You can start sinking funds with as little as $5–$10 per week; consistency matters more than contribution size.
The most effective sinking fund categories include car maintenance, medical bills, holidays, and annual subscriptions.
During a cost of living crisis, prioritizing your sinking funds by urgency (high vs. low priority) prevents you from spreading savings too thin.
If a surprise expense hits before your fund is ready, a fee-free option like Gerald's cash advance can bridge the gap without derailing your progress.
Running low on cash before a big expense hits is one of the most stressful parts of managing money, especially right now. With groceries, rent, and gas all costing more than they did two years ago, the idea of saving for future expenses can feel almost laughable. But that's exactly why sinking funds matter more than ever. If you've ever searched for a $50 loan instant app the week before a car registration is due, sinking funds are the system that makes those scrambles unnecessary. This guide walks you through every step of setting them up — even if your budget is already stretched thin.
What Is a Sinking Fund (and Why Is It Called That)?
It's a dedicated pool of money you build up gradually for a specific, planned expense. The name comes from old accounting and bond terminology; companies would "sink" money into a fund over time to retire a debt. For personal finance, the concept is simpler: you save a little each week or month so a big bill doesn't blindside you.

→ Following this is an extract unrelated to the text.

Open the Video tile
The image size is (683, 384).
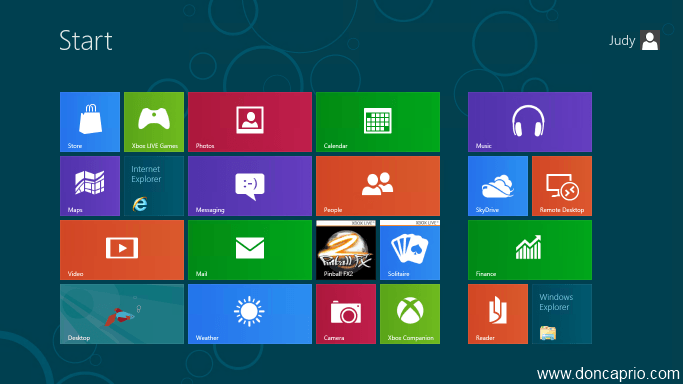click(x=122, y=250)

The key word is planned. Sinking funds are for expenses you know are coming — car registration, holiday gifts, an annual insurance premium, a dental cleaning. They're not for emergencies (that's what an emergency fund handles). The distinction matters because it shapes how you save and how you spend.
Here's a quick breakdown of how sinking funds differ from other savings tools:
Sinking fund: Specific goal, defined timeline, you spend it when you hit the target
Emergency fund: General buffer for the unexpected, never intentionally depleted
Sinking fund vs. reserve fund: A reserve fund is often used interchangeably with an emergency fund; it's a general cushion, not tied to a specific purchase
“Setting aside money regularly for anticipated expenses — sometimes called a sinking fund — can help consumers avoid relying on high-cost credit products when those expenses come due.”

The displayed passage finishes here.